The above and other features of the invention including various novel details of construction and combinations of parts, and other advantages, will now be more particularly described with reference to the accompanying drawings and pointed out in the claims. It will be understood that the particular method and device embodying the invention are shown by way of illustration and not as a limitation of the invention. The principles and features of this invention may be employed in various and numerous embodiments without departing from the scope of the invention.

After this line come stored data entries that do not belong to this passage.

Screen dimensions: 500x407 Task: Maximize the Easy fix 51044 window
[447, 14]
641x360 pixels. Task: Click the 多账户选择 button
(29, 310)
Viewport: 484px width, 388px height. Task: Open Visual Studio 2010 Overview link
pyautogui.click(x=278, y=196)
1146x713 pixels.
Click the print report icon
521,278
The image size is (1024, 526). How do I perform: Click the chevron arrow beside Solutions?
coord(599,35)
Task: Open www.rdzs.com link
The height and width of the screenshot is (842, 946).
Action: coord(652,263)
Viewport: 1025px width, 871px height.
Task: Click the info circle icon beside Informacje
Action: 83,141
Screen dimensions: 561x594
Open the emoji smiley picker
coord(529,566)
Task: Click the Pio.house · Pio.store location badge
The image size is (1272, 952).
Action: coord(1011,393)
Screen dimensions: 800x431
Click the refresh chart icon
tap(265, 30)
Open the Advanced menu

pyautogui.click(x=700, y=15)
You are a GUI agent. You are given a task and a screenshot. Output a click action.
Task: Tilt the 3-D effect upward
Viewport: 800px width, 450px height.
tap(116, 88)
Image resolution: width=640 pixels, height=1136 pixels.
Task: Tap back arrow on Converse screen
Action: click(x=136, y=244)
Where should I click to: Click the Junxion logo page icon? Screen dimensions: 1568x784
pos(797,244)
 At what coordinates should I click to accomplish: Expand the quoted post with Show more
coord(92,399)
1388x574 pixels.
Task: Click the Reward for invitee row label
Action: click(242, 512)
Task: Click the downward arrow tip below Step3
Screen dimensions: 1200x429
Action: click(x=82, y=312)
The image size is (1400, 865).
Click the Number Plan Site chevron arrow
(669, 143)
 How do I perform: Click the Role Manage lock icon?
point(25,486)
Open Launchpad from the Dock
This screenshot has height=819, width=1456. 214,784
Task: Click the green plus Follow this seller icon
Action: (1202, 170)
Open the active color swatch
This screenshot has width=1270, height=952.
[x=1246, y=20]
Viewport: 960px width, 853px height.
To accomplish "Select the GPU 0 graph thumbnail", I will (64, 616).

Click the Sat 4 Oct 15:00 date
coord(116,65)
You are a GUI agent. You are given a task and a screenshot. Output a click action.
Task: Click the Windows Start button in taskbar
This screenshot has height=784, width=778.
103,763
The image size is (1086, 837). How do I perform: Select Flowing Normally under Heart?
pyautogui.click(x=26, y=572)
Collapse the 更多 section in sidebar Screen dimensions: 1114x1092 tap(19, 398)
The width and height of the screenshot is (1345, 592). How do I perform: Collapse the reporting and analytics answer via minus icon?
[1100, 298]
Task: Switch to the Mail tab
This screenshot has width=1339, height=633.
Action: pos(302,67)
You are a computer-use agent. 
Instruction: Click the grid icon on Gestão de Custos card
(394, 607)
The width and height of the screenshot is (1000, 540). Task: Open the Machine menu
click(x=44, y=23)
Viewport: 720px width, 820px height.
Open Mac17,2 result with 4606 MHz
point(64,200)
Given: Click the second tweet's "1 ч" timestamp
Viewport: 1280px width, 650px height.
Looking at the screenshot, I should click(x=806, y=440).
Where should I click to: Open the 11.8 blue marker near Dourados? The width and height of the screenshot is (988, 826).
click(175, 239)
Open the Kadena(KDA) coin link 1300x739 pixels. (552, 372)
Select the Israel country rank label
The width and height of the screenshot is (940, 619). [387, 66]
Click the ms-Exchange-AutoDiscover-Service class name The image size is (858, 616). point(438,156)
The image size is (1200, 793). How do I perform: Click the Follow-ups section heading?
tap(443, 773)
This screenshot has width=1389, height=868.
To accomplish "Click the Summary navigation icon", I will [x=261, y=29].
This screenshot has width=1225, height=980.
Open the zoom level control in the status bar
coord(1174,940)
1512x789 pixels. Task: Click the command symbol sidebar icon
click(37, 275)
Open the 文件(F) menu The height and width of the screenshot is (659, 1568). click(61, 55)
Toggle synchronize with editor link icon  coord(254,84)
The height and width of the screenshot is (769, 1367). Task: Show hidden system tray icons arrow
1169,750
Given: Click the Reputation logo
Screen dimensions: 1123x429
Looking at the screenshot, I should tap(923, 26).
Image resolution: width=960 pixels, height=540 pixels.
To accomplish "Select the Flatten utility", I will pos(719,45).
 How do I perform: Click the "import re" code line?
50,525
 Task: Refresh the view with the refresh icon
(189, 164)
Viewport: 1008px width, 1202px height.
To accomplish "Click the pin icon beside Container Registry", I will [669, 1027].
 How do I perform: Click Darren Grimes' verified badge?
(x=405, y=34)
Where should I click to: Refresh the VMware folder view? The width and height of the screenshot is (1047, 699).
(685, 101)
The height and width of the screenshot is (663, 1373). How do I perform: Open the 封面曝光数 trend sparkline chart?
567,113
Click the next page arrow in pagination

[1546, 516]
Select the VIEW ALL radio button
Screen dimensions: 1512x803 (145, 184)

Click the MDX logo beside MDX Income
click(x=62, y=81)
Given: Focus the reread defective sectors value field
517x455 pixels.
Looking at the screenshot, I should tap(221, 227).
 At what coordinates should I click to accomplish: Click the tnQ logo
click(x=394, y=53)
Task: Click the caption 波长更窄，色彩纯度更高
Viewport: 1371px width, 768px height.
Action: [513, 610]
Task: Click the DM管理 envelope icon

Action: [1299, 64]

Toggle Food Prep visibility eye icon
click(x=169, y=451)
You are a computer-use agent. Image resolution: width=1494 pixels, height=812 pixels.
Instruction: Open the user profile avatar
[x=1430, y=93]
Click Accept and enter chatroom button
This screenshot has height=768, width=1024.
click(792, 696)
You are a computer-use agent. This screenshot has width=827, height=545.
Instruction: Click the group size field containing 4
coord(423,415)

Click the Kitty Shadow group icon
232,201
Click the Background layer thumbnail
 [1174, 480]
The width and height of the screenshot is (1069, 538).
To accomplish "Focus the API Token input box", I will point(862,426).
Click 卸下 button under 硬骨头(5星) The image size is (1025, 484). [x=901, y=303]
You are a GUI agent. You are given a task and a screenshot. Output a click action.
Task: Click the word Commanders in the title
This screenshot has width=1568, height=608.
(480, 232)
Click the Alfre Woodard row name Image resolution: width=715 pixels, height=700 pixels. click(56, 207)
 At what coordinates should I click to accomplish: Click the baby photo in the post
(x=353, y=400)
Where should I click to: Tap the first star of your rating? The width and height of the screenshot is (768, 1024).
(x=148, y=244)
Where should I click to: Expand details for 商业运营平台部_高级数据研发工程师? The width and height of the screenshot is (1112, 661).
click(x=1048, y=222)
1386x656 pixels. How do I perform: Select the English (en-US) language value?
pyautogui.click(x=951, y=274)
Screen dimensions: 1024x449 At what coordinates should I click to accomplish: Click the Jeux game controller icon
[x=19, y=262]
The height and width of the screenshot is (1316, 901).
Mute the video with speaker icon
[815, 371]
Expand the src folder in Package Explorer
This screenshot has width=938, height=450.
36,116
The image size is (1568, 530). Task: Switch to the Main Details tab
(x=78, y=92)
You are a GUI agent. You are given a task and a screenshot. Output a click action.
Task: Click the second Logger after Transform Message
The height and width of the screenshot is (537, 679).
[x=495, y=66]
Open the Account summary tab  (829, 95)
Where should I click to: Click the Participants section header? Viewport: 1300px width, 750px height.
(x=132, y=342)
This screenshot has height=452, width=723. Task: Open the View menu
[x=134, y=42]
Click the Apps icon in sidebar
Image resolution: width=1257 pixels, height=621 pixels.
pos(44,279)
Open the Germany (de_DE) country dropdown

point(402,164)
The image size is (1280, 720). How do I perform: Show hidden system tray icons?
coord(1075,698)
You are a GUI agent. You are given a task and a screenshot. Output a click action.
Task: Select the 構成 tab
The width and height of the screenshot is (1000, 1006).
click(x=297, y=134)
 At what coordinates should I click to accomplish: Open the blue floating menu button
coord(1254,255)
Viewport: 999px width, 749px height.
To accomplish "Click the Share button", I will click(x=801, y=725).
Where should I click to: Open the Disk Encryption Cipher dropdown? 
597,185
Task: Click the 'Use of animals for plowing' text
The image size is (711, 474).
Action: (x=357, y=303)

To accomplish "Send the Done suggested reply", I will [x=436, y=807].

BRIEF DESCRIPTION OF THE DRAWINGS

In the accompanying drawings, reference characters refer to the same parts throughout the different views. The drawings are not necessarily to scale; emphasis has instead been placed upon illustrating the principles of the invention. Of the drawings:

FIG. 1 shows a programmable integrated processing device of the present invention, which has been configured as an 8-bit microprocessor;

FIG. 2 shows a SIMD processor configuration for the processing device according to the invention;

FIG. 3 shows a 32-bit processor configuration for the processing device according to the invention;

FIG. 4 shows a very long instruction word (VLIW) processor configuration for the processing device according to the invention;

FIG. 5 shows multiple instruction multiple data (MIMD) processor configuration for the processing device according to the invention;

FIG. 6 is a block diagram showing the architecture of a basic functional unit (BFU) core of the present invention;

FIG. 7 is a block diagram showing the inter-BFU connectivity provided by the level-1 network connections;

FIG. 8 is a block diagram showing the BFU interconnection provided by the level-2 network connections;

FIG. 9 is a block diagram showing the network switch architecture for a BFU of the present invention;

FIG. 10 is a block diagram illustrating the function switch architecture of the present invention;

FIG. 11 is a block diagram showing the address/data and network switch architecture of the present invention;

FIG. 12 is a block diagram illustrating the floating port architecture of the present invention;

FIG. 13 is a block diagram showing the level-1 network drivers of the present invention;

FIG. 14 shows the level-2 drivers of the present invention;

FIG. 15 shows the level-3 drivers of the present invention;

FIG. 16 shows BFU input registers of the present invention;

FIG. 17 shows the reduction logic in the BFU control architecture of the present invention;

FIG. 18 is an example of multi-BFU reduction performed by the reduction logic of the present invention;

FIG. 19 is a block diagram illustrating the operation of the distributed programmable logic array (PLA) associated with each BFU according to the invention;

FIG. 20 is a block diagram showing the control logic for a single BFU;

FIG. 21 shows an alternative embodiment of the configuration memory supporting multiple contexts;

FIG. 22 is a block diagram of the configurable logic device of the present invention in the form of an integrated chip;

FIG. 23 is a block diagram showing the input/output port architecture for the chip of the present invention;

FIG. 24 is a block diagram showing the structure of an I/O register according to the invention;

FIG. 25 is a block diagram of a programmable logic array for customizing the chip's interface;

FIG. 26 is a block diagram showing the movement of data from the BFU core off-chip according to the invention;

FIG. 27 is a block diagram of a selector switch that chooses the core outputs to be driven on an output wire according to the invention;

FIG. 28 is a block diagram showing a tri-state buffer used in the selector switch of FIG. 20;

FIG. 29 is a block diagram illustrating how data enters the BFU core from off-chip;

FIG. 30 is a block diagram showing the selector switch that selects among incoming data bytes from I/O ports and PLAs according to the invention;

FIG. 31 is a block diagram of a C/R input architecture according to the invention;

FIG. 32 is a block diagram showing the construction of the controller switches of the level-3 network lines according to the invention;

FIG. 33 is a block diagram illustrating the dynamic control of the controller switches, which is shared between pairs of controllers at each column, according to the invention;

FIG. 34 shows the architecture of one of the dynamic control switches according to the invention;

FIG. 35 is a block diagram showing the connectivity of BFUs in a systolic-type configuration according to the invention;

FIG. 36 shows the configuration of the BFUs for a microcoded-type implementation for the convolution problem according to the invention;

FIG. 37 shows the organization of the BFUs for a VLIW, horizontal microcode-type implementation according to the invention; and

FIG. 38 shows the organization of the BFUs for a VLIW/MSIMD-type implementation according to the invention.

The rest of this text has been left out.